** Excerpted text **
[start]

MAHWAH, N.J.--(Business Wire)--
Footstar, Inc. today announced it has received a tax opinion from
a nationally recognized firm that the $1 per share special
distribution, paid on June 3, 2008 to shareholders of record on May
28, 2008, more likely than not qualifies as a liquidating distribution
from the corporation's perspective. Footstar shareholders should seek
advice from their own tax advisors regarding the tax treatment of this
distribution from a shareholder's perspective. As previously reported,
the Company is taking steps to prepare for the anticipated wind-down
of its business in 2009.

   Footstar has nominated Adam Finerman and Gerald Kelly for
re-election to its Board of Directors at its Annual Meeting of
Shareholders to be held on June 17, 2008. Footstar recommends that
shareholders vote for Messrs. Kelly and Finerman by returning the
WHITE proxy card that has been sent to them.

   About Footstar, Inc.

   Footstar, Inc. (OTCBB: FTAR) is a discount footwear retailer. The
Company operates licensed footwear departments nationwide in Kmart and
Rite Aid Stores.

   NOTE: Footstar's certificate of incorporation contains
restrictions that prohibit parties from acquiring 4.75% or more of
Footstar's common stock without its prior consent and as further
provided therein.

   Forward-Looking Statements

   This release contains forward-looking statements made in reliance
upon the safe harbor provisions of Section 27A of the Securities Act
of 1933, as amended, and Section 21E of the Securities Exchange Act of
1934, as amended. These statements may be identified by the use of
words such as "anticipate," "estimates," "should," "expect,"

[end]

** Items **

[start]

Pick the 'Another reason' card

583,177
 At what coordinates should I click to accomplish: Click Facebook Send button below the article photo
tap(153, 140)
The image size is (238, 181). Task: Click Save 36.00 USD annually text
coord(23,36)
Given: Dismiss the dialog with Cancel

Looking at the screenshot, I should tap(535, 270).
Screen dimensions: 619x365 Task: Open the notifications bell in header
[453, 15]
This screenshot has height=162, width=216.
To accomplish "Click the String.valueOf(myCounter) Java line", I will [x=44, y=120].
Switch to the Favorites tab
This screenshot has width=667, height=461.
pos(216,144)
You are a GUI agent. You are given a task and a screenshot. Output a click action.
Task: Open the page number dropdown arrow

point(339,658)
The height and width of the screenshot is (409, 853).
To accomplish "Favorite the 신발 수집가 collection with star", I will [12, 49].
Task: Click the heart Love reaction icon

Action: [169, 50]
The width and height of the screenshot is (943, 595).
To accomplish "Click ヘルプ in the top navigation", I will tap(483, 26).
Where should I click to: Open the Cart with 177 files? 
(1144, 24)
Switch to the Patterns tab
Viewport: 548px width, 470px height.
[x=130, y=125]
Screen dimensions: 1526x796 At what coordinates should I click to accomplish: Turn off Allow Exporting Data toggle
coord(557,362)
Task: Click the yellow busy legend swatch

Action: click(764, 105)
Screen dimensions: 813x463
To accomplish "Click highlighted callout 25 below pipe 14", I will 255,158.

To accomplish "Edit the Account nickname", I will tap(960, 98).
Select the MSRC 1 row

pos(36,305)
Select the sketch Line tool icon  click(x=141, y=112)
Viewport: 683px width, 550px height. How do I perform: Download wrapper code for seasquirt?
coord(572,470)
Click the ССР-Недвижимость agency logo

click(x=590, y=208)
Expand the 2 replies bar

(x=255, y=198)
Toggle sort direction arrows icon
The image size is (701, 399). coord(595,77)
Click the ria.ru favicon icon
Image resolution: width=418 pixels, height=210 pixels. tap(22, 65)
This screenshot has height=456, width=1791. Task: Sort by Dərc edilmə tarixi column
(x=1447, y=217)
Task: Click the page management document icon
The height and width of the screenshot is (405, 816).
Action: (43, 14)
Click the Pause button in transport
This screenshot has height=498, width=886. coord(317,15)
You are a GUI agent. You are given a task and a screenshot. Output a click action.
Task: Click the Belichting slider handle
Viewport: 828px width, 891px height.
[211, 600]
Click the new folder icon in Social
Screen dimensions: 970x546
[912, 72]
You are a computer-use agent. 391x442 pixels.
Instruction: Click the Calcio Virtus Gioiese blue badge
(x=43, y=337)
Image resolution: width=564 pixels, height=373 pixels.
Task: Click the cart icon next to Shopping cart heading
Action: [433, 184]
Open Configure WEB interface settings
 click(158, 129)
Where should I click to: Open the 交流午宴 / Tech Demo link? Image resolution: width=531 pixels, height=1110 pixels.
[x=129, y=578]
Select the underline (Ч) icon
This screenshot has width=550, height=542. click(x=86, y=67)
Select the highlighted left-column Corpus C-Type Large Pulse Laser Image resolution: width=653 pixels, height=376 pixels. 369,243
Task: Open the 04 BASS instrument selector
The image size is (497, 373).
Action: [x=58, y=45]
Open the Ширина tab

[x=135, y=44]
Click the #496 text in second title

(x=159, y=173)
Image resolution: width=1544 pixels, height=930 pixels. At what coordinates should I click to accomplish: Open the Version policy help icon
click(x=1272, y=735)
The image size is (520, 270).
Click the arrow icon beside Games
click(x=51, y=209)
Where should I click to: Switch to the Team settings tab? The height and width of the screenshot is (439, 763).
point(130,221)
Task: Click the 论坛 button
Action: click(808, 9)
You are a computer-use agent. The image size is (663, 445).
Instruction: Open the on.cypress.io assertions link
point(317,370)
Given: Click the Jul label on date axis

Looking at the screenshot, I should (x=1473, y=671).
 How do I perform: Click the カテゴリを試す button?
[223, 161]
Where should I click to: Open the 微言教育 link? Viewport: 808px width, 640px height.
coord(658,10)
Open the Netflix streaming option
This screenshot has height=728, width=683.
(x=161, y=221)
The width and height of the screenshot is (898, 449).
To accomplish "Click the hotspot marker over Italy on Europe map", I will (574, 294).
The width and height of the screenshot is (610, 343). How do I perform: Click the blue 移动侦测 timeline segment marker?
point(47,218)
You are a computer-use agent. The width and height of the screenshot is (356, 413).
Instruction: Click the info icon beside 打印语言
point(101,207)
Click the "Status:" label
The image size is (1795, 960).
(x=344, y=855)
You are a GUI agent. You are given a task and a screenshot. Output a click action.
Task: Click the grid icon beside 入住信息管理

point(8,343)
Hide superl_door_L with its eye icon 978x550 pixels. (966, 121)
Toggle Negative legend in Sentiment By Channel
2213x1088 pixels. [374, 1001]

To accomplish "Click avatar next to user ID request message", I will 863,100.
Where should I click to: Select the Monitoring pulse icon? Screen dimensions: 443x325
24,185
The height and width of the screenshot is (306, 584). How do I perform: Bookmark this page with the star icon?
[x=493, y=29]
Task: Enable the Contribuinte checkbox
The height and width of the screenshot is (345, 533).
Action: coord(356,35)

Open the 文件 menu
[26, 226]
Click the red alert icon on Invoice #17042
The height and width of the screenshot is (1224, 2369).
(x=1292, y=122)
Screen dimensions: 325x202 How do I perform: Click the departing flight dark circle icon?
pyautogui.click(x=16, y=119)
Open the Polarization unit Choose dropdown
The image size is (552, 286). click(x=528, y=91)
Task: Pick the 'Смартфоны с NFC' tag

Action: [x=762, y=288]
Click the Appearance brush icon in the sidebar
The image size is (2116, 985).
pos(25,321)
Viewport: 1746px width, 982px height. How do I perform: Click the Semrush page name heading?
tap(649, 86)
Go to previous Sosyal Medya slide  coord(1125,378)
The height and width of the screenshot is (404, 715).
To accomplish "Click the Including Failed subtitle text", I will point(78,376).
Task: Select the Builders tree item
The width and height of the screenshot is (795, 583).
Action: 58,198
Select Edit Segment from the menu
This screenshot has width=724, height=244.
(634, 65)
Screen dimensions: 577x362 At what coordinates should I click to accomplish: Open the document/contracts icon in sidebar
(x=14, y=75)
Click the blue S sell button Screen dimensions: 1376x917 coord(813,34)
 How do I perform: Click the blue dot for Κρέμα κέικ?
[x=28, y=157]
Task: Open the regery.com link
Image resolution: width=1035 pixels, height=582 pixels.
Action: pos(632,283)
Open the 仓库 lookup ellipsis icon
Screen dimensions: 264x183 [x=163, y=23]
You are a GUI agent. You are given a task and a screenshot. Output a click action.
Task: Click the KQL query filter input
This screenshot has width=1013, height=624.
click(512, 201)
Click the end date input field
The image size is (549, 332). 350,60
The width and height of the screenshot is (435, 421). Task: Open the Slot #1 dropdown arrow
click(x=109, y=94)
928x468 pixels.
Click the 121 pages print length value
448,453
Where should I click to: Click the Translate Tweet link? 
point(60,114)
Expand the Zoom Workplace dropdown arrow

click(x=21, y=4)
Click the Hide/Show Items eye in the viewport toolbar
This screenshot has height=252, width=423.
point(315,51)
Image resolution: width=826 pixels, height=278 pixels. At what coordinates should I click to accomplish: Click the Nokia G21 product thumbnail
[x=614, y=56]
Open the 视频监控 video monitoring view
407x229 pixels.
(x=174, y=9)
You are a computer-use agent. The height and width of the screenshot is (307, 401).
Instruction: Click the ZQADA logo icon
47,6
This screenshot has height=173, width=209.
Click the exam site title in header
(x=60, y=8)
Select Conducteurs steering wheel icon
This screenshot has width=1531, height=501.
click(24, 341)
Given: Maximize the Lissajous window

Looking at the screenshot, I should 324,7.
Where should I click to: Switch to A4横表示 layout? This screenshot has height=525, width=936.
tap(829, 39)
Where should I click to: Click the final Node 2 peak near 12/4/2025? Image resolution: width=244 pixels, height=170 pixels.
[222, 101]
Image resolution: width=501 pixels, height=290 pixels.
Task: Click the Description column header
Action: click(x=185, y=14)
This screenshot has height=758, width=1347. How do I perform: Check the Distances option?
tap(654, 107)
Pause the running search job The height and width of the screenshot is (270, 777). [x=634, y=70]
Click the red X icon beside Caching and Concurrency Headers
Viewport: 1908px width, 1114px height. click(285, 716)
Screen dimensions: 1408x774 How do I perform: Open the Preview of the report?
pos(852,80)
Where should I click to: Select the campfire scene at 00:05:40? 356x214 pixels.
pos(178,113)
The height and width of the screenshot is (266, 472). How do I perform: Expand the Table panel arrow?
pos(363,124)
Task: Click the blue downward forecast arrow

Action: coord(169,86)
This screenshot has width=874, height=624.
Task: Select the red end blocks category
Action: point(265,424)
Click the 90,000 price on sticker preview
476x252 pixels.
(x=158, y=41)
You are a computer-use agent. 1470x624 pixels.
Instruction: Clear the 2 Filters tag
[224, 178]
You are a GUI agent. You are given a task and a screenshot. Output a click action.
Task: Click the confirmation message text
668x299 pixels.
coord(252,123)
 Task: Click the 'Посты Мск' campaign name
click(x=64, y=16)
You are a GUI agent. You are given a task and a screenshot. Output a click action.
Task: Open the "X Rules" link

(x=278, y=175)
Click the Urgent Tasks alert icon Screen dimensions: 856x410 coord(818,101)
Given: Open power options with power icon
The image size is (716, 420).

[end]

** Given request A **
Transcribe the Footstar press release word for word, starting with "Footstar, Inc. (OTCBB: FTAR)" and going on through "provided therein.".
** Given request B **
Condense the paragraph of the Footstar press release that begins "Footstar has nominated Adam Finerman" into a short bulleted list that keeps its main facts.

** Written answer A **
Footstar, Inc. (OTCBB: FTAR) is a discount footwear retailer. The
Company operates licensed footwear departments nationwide in Kmart and
Rite Aid Stores.

   NOTE: Footstar's certificate of incorporation contains
restrictions that prohibit parties from acquiring 4.75% or more of
Footstar's common stock without its prior consent and as further
provided therein.

** Written answer B **
- Footstar nominated Adam Finerman and Gerald Kelly for re-election to its Board of Directors.
- The vote is at the Annual Meeting of Shareholders on June 17, 2008.
- Footstar recommends that shareholders vote for both by returning the WHITE proxy card sent to them.